4. Q: Which takes up more memory: a factor (x) or the equivalent character vector (as.character(x))? Why?

   A: To be exact: it depends on the length of unique elements in relation to the overall length of the vector.

   • In case of a long vector with only a few levels, the character takes approximately twice the memory of a factor:

   object_size(rep(letters[1:20], 1000))
   #> 161 kB
   object_size(factor(rep(letters[1:20], 1000)))
   #> 81.7 kB

   That is, because a character allocates 8 bytes per entry (if the entry has less than 8 signs, otherwise roughly one byte per sign) and a factor equals an integer (allocates only 4 bytes per entry) with a character vector attribute that contains the levels (unique elements) of the vector:

   a <- rep(1:20, 1000)
   object_size(a)
   #> 80 kB
   
   attr(a, "levels") <- letters[1:20]
   object_size(a)
   #> 81.5 kB
   
   class(a) <- "factor"
   object_size(a)
   #> 81.7 kB

   • Of course the factor will allocate more memory, if all entries are unique:

   object_size(letters[1:20])
   #> 1.33 kB
   object_size(factor(letters[1:20]))
   #> 1.84 kB

5. Q: Explain the difference in size between 1:5 and list(1:5).

   A: An empty list needs 40 bytes.

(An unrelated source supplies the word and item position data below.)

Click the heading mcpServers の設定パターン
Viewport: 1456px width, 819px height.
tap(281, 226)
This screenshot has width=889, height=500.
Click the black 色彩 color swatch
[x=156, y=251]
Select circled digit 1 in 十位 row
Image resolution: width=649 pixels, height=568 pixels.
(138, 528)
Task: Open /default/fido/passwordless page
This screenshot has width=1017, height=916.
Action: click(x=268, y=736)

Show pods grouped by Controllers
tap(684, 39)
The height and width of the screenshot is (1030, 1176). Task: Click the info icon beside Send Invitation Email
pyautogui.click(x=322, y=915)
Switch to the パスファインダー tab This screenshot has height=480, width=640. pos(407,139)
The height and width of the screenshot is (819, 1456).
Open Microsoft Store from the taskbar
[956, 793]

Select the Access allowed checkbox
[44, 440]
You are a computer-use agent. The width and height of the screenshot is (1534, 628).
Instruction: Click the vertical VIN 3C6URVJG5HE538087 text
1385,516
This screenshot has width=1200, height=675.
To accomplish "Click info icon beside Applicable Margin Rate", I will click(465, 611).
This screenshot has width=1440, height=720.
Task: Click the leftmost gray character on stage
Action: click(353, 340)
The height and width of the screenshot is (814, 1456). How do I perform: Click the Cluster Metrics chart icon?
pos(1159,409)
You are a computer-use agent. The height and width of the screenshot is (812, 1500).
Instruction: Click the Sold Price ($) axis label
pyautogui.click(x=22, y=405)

For each entry 8 bytes are added. We can see this via:

   object_size(vector("list",0))
   #> 48 B
   object_size(vector("list",1))
   #> 56 B

   Since 1:5 needs 72 bytes (note that for memory for short integers is allocated in chunks, as explained in the textbook), list(1:5) takes 120 bytes (48 + 72). So in general the cost for saving atomics within a list is 40 bytes for the list plus 8 bytes per atomic/list entry.

15.2 Memory profiling with lineprof

1. Q: When the input is a list, we can make a more efficient as.data.frame() by using special knowledge. A data frame is a list with class data.frame and row.names attribute. row.names is either a character vector or vector of sequential integers, stored in a special format created by .set_row_names(). This leads to an alternative as.data.frame():

   to_df <- function(x) {
     class(x) <- "data.frame"
     attr(x, "row.names") <- .set_row_names(length(x[[1]]))
     x
   }

   What impact does this function have on read_delim()? What are the downsides of this function?

2. Q: Line profile the following function with torture = TRUE. What is surprising? Read the source code of rm() to figure out what’s going on.

   f <- function(n = 1e5) {
     x <- rep(1, n)
     rm(x)
   }

15.3 Modification in place

1. Q: The code below makes one duplication. Where does it occur and why? (Hint: look at refs(y).)

   x <- data.frame(matrix(runif(100 * 1e4), ncol = 100))
   medians <- vapply(x, median, numeric(1))
   y <- as.list(x)
   for(i in seq_along(medians)) {
     y[[i]] <- y[[i]] - medians[i]
   }

   A: It occurs in the first iteration of the for loop. refs(y) is 2 before the for loop, because y is created via as.list(), which is not a primitive and so sets the refs counter up to two. Therefore R makes a copy, refs(y) becomes 1 and the following modifications will occur in place. The following code illustrates this behaviour, when run in the RGui. (Note that refs() will always return 2, when run in RStudio, as stated in the textbook. Note also, that you could detect this behaviour with the tracemem() function).

   library(pryr)
   rm(list = ls(all = TRUE))
   
   x <- data.frame(matrix(runif(100 * 1e4), ncol = 4))
   medians <- vapply(x, median, numeric(1))
   
   y <- as.list(x)
   is.primitive(as.list)
   # [1] FALSE
   
   for(i in seq_along(medians)) {
     print(c(address(y), refs(y)))
     y[[i]] <- y[[i]] - medians[i]
   }
   # [1] "0x46c4a98" "2"
   # [1] "0x11de30c8" "1" 
   # [1] "0x11de30c8" "1" 
   # [1] "0x11de30c8" "1" 

2. Q: The implementation of as.data.frame() in the previous section has one big downside. What is it and how could you avoid it?